Além disso, ambas reconhecem que, como observa Forcades, "a figura de Maria ocupa um lugar difícil tanto no cristianismo progressista em geral quanto na teologia feminista em particular", e, como Pocher reitera, foi a reflexão das teólogas feministas que desmascarou a tendência da mariologia tradicional, desenvolvida quase exclusivamente por homens celibatários, de idealizar a imagem de Maria por um lado e, do outro, subordinar as mulheres concretas dentro da Igreja. Curiosamente, embora compartilhando essa mesma perspectiva, as duas teólogas seguem caminhos totalmente distintos.
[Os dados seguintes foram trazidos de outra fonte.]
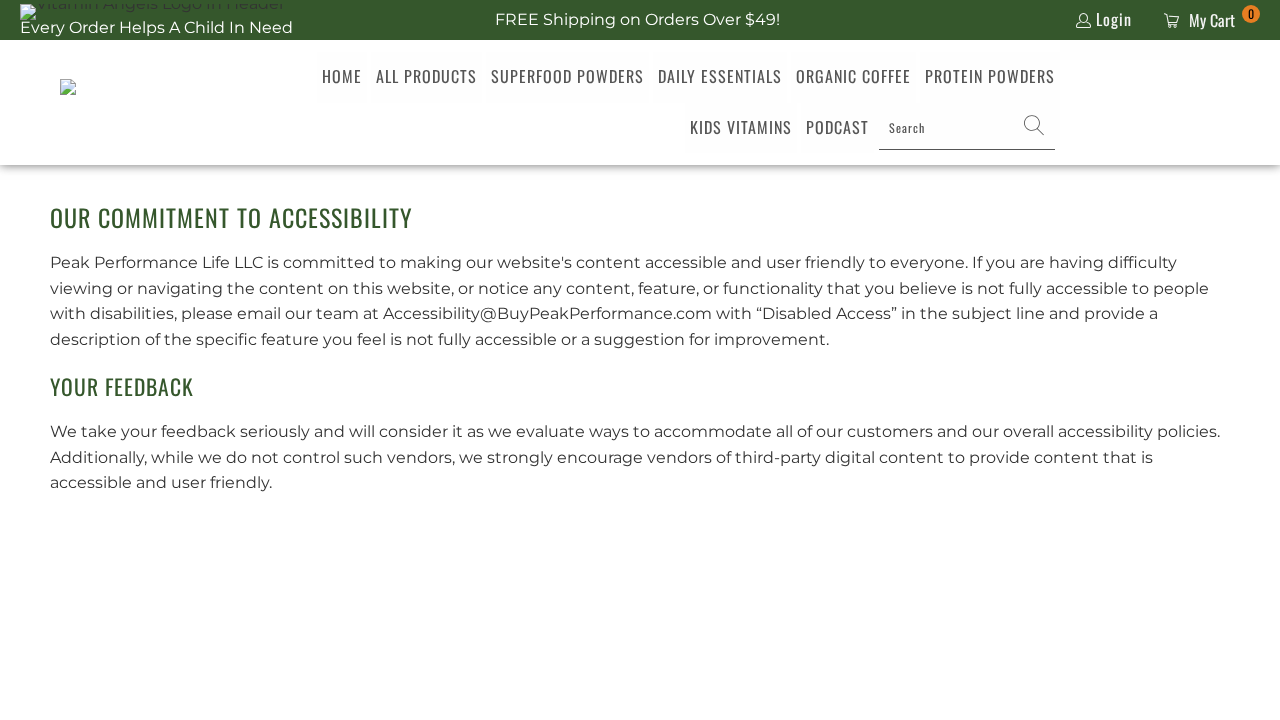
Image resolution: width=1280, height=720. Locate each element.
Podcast (837, 127)
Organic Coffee (853, 76)
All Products (426, 76)
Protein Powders (990, 76)
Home (342, 76)
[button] (1034, 128)
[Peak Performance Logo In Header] (112, 103)
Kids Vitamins (741, 127)
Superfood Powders (567, 76)
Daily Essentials (720, 76)
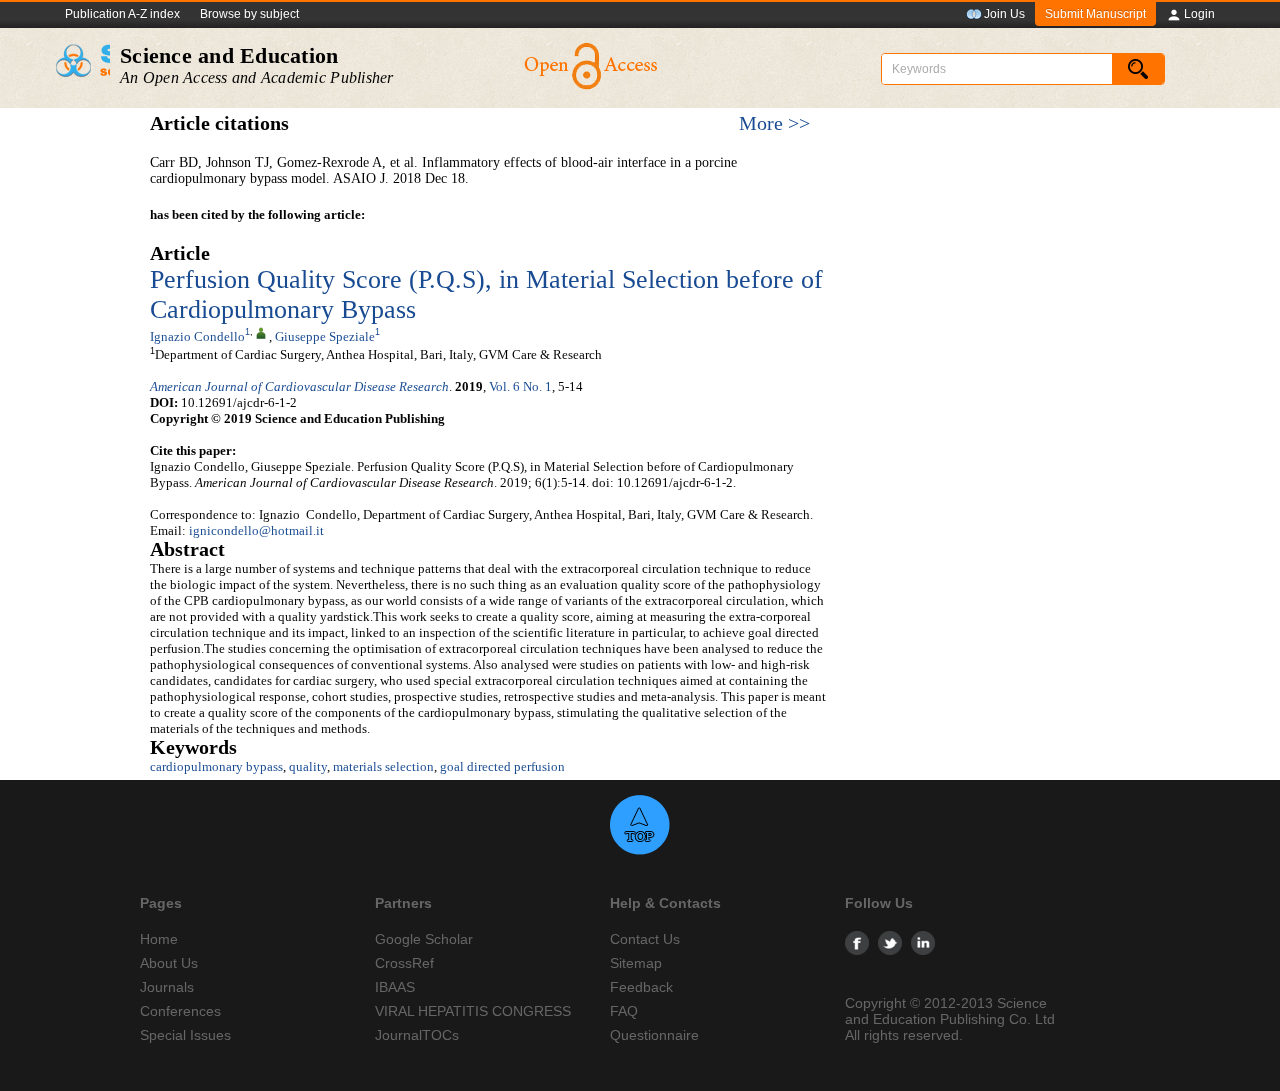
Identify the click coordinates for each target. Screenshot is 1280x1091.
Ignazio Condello (197, 336)
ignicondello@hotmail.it (256, 530)
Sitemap (636, 963)
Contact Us (645, 939)
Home (159, 939)
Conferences (180, 1011)
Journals (167, 987)
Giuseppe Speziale (325, 336)
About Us (169, 963)
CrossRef (404, 963)
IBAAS (395, 987)
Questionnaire (654, 1035)
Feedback (641, 987)
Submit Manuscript (1095, 14)
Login (1199, 14)
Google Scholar (424, 939)
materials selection (383, 766)
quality (308, 766)
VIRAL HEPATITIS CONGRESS (473, 1011)
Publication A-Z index (122, 14)
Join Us (1004, 14)
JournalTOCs (417, 1035)
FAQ (624, 1011)
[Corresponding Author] (261, 332)
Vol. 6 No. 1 (520, 386)
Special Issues (185, 1035)
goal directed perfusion (502, 766)
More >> (774, 123)
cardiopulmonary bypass (216, 766)
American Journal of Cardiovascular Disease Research (299, 386)
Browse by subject (249, 14)
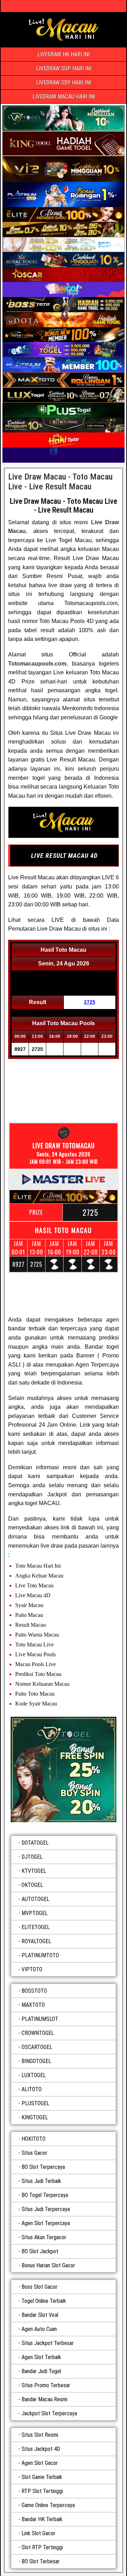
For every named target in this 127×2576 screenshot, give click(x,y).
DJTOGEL (32, 1857)
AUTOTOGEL (35, 1899)
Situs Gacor (34, 2153)
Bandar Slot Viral (40, 2315)
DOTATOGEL (35, 1842)
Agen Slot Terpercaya (46, 2223)
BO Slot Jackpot (40, 2251)
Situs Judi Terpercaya (46, 2209)
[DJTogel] (63, 1769)
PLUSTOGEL (35, 2103)
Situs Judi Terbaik (41, 2181)
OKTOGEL (32, 1885)
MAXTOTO (33, 2005)
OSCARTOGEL (37, 2047)
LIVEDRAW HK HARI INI (63, 54)
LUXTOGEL (34, 2075)
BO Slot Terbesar (41, 2561)
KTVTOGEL (34, 1871)
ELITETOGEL (36, 1927)
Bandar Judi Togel (41, 2371)
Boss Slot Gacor (40, 2286)
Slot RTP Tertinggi (42, 2547)
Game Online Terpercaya (48, 2505)
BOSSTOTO (34, 1990)
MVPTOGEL (35, 1913)
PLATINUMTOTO (40, 1955)
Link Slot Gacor (38, 2533)
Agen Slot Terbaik (41, 2357)
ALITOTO (32, 2089)
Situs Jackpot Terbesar (48, 2343)
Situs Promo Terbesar (46, 2385)
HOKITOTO (34, 2138)
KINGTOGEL (35, 2117)
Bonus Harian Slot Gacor (48, 2265)
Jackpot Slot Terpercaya (49, 2413)
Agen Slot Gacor (40, 2463)
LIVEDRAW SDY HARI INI (63, 82)
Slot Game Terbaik (42, 2477)
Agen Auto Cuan (39, 2329)
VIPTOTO (32, 1969)
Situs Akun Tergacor (44, 2237)
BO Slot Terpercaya (43, 2167)
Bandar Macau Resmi (44, 2399)
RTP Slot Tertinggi (42, 2491)
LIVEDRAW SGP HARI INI (63, 68)
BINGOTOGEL (36, 2061)
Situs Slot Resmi (40, 2435)
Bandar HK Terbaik (42, 2519)
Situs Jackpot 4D (41, 2449)
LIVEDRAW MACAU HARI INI (63, 96)
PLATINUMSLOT (40, 2019)
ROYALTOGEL (36, 1941)
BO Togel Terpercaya (45, 2195)
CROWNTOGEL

Em particular, Linda Pocher, em sua obra Maria di Nazaret. Una biografia teologica (EDB), propõe ao leitor seguir o mesmo itinerário de Maria, aquele que o Concílio chamou, com uma expressão bastante sugestiva, de "peregrinatio fidei", uma peregrinação de fé que liberta Maria da fixidez inalcançável em que a havia blindado um secular conúbio entre dogmatismo e artes figurativas, pois a restitui à sua história pré e pós-pascoal.
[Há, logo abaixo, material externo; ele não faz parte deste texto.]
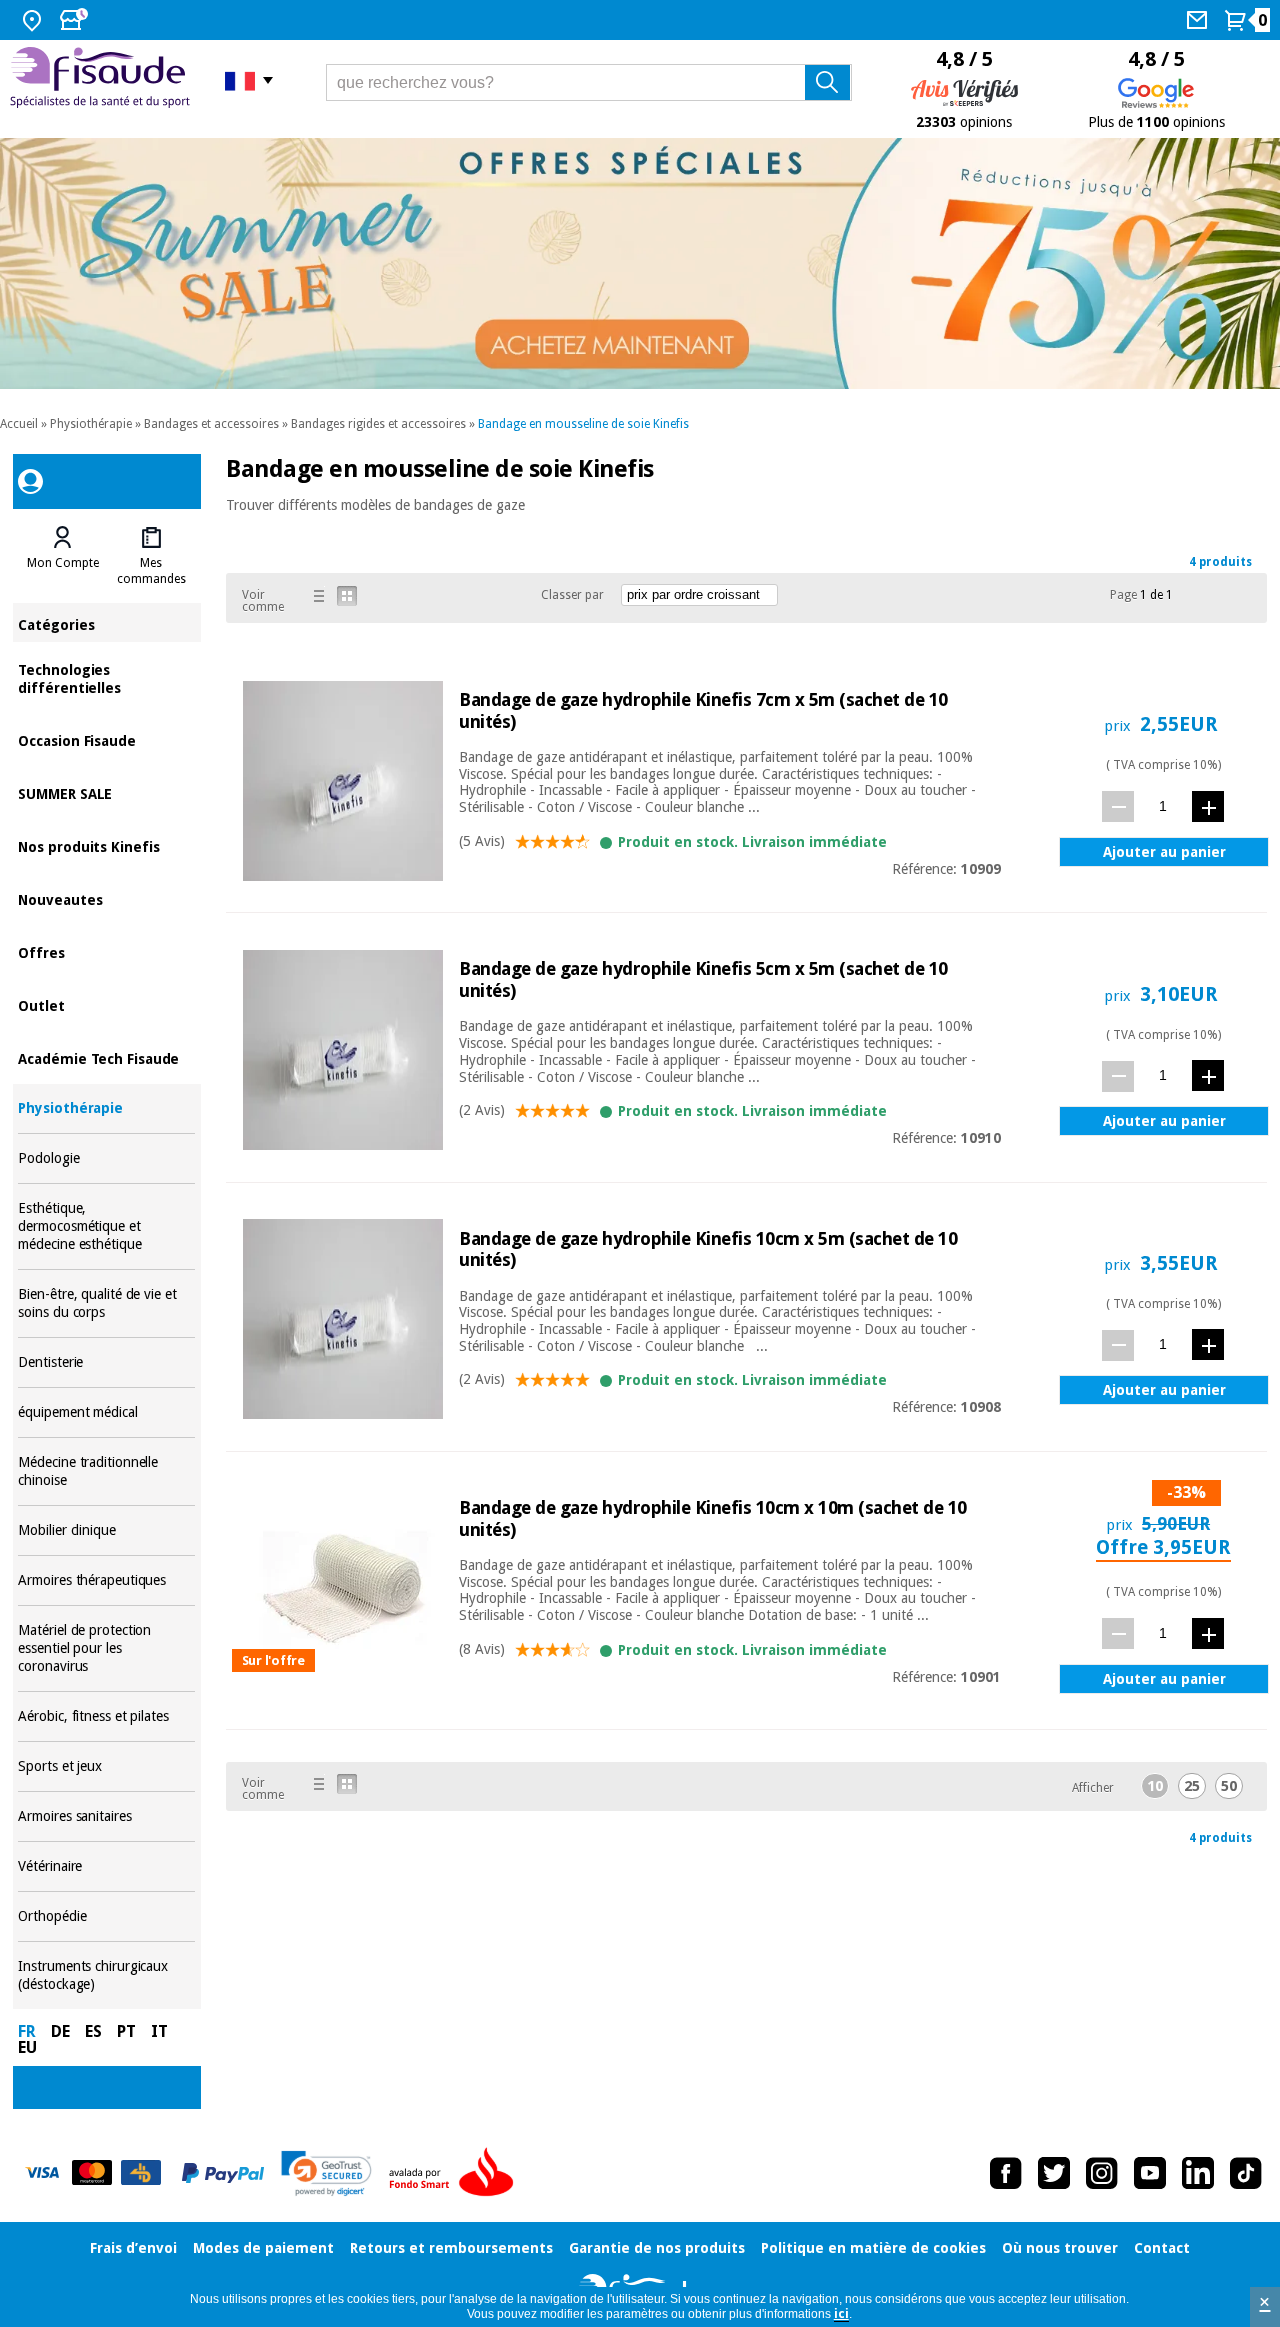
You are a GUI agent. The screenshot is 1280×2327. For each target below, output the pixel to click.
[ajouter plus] (1208, 806)
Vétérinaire (106, 1866)
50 (1229, 1786)
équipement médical (106, 1412)
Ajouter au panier (1164, 852)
Uma história marcada, desde o momento da concepção até a sua Dormição e Assunção ao céu, pela disponibilidade da jovem de Nazaré, criada entre pobreza, opressão e fé, em acompanhar os diversos momentos da manifestação de seu Filho.
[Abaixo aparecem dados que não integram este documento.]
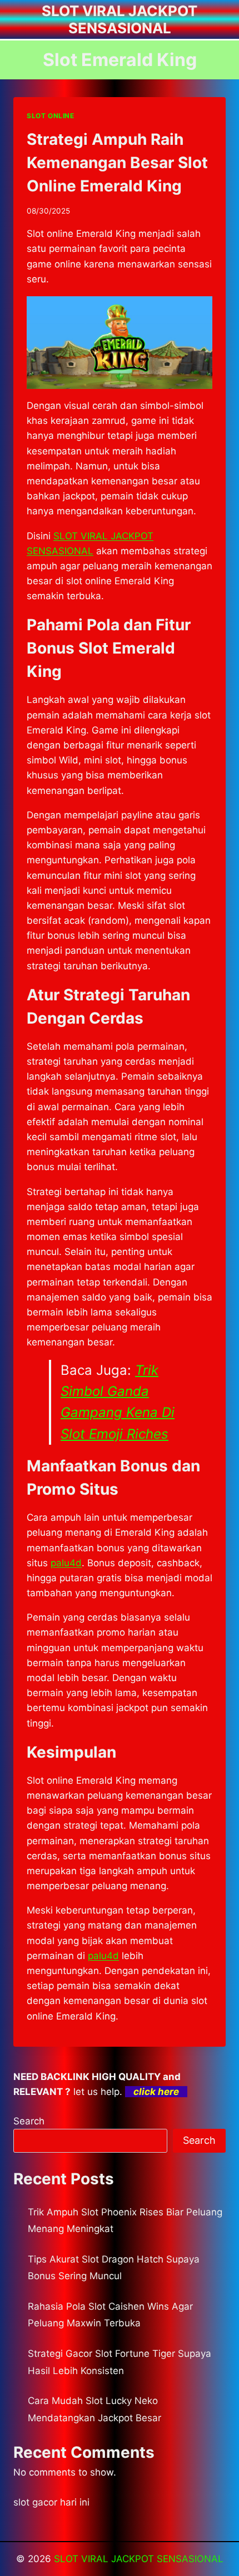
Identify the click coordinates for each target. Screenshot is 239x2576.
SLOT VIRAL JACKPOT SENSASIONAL (138, 2558)
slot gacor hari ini (51, 2502)
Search (28, 2121)
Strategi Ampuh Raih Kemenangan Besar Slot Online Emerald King (117, 162)
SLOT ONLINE (50, 116)
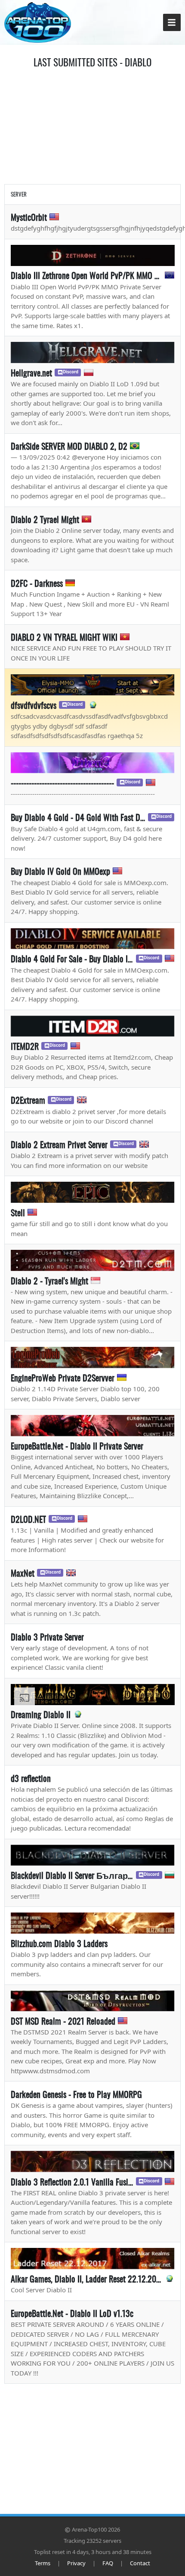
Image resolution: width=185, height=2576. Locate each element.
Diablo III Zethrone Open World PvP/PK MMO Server (86, 275)
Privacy (76, 2563)
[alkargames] (93, 2258)
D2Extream (28, 1100)
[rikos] (93, 1192)
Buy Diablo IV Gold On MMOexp (60, 871)
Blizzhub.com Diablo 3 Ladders (59, 1943)
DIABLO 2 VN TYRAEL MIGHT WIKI (64, 637)
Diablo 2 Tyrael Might (45, 519)
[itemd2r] (93, 1026)
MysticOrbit (29, 217)
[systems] (93, 1855)
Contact (140, 2563)
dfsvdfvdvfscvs (33, 705)
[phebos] (93, 1923)
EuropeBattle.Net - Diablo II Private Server (77, 1445)
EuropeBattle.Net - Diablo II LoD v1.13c (72, 2313)
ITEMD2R (25, 1046)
Não sem dificuldade, visto que, desde a gravidez e ao longo da conturbada vida pública de seu filho, culminando em uma injusta crucificação, Maria teve que compartilhar aquele filho com um projeto divino rico em promessas, mas também em dores, e tornou-se um ícone da comunidade de fiéis no Ressuscitado precisamente porque, pela fé e na fé, foi capaz de acolher o invisível.
Por essa razão, para Pocher, a dela é uma “biografia teológica”, uma história que pode ser lida e sobretudo contada respeitando “uma característica fundamental da narrativa bíblica”, que “embora narrando os eventos do único Deus e do seu Unigênito, se fragmenta em uma multidão de histórias: tantas histórias quantos são os seus filhos (cf. Hb 2,10)”.
Por sua vez, Teresa Forcades declara que, para ela, refletir sobre Maria significou reconstruir a sua própria biografia teológica, não aquela de Maria. Em seu livro Queer Mary. Il futuro dell’esperienza cristiana (Castelvecchi), ela reúne três ensaios que, para ela, representam as três etapas que marcaram a entrada de Maria em seu horizonte de teóloga feminista e a levaram a identificar na teologia mariana uma encruzilhada, que se tornou incontornável no século XXI para recuperar os traços autênticos da experiência cristã.
Pode parecer surpreendente, talvez, mas a primeira etapa é a releitura “dos quatro dogmas marianos que apresentam a figura de Maria como ponto de referência e catalisador de uma experiência cristã à altura dos desafios do século XXI”. Partindo de uma análise corajosa da discrepância entre o valor teológico da figura de Maria e sua presença na praxe eclesial e na espiritualidade dos fiéis, Forcades chega a propor que Maria poderia nos ajudar a "mergulhar mais fundo em nossa plena humanidade e descobrir um chamado à queerness que não exclui ninguém".
A leitura desses textos traz à mente o antigo ditado "De Maria, nunquam satis" (De Maria nunca se falará o suficiente), que tem sido leitmotiv recorrente na história da mariologia e legitimou séculos de exuberância na devoção mariana. É importante, portanto, que às muitas vozes que, ao longo da história, se revezaram para dizer algo sobre Maria, tenham se somado agora também aquelas de duas teólogas católicas que não tiveram medo de se confrontar com o pensamento feminista.